Walked 18 yesterday. My back didn’t bother me in any swings, but it has been tight and not normal the last two days. Minor tweak like I thought. Today my shins are sore from the broad jumps, hammies sore from the RDLs, and I have some other soreness in various parts of my legs. A whole lot of snatching in today’s workout at the gym, so I hit up a garage workout.
Warm-up – 3 Sets
The push-ups were much harder than the other day. I’m really feeling my lats from those pull-ups the other day. Was going to do HSPU in the metcon but after this I decided that would have been a bad idea.
- 10 T2B
- 20 Air Squats
- 120’ Single Arm Kettlebell Rack Carry (53#)

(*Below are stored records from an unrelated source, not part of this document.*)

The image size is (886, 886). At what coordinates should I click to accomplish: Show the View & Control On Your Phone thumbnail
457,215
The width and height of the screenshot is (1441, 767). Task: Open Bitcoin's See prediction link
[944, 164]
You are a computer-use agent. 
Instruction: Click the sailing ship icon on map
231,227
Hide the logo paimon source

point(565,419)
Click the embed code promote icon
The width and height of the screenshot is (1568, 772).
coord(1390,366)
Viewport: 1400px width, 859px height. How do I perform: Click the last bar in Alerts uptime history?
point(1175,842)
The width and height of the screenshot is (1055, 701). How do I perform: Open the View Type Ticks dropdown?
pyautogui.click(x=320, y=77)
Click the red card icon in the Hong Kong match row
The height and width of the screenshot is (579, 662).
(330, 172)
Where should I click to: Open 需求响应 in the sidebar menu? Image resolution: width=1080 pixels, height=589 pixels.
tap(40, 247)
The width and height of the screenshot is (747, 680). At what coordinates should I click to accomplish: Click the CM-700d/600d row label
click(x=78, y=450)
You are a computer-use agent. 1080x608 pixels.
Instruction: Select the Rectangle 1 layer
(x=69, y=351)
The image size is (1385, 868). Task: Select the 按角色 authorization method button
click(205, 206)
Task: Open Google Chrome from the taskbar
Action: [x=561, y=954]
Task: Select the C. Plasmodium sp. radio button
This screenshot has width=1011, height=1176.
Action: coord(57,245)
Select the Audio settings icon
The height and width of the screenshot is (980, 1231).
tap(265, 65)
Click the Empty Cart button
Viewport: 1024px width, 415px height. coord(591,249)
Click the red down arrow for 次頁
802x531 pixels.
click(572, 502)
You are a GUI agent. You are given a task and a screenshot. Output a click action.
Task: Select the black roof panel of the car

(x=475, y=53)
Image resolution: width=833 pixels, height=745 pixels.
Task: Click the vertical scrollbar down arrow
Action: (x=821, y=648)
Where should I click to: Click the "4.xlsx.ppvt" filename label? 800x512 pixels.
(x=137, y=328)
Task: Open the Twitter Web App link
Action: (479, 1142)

- 10 DB Push Presses (35# DBs)
- 20 Russian KBS (50#)
- 120’ Single Arm Kettlebell Rack Carry (53#)
Did 5-5 on every set of toes to bar and everything else was unbroken. Made it through 7+30.
There was a bunch of heavy barbell work at the gym today, so I did Wednesday’s workout in the garage.
12:00 EMOM (alt)
- 8/8 Single Arm Strict Press (25#)
- 15 strokes on Ski Erg
- 30s Dead Hang
The 15 strokes was essentially 100 meters.
All quick singles. Could have done 4 or 5.
- 10/10 Single Arm DB Push Press (40#)
- 500m Ski Erg
My original thought was to average 2:00/500m, but that quickly changed to being under 2:02. I got through 7 rounds plus the 20 push presses. That was a lot of time on the Ski Erg. I wore my gloves because the handles wear on the crease of my hand if I use the machine a lot.
It was a lovely 84° in the garage again. I had a nice puddle of sweat under the erg.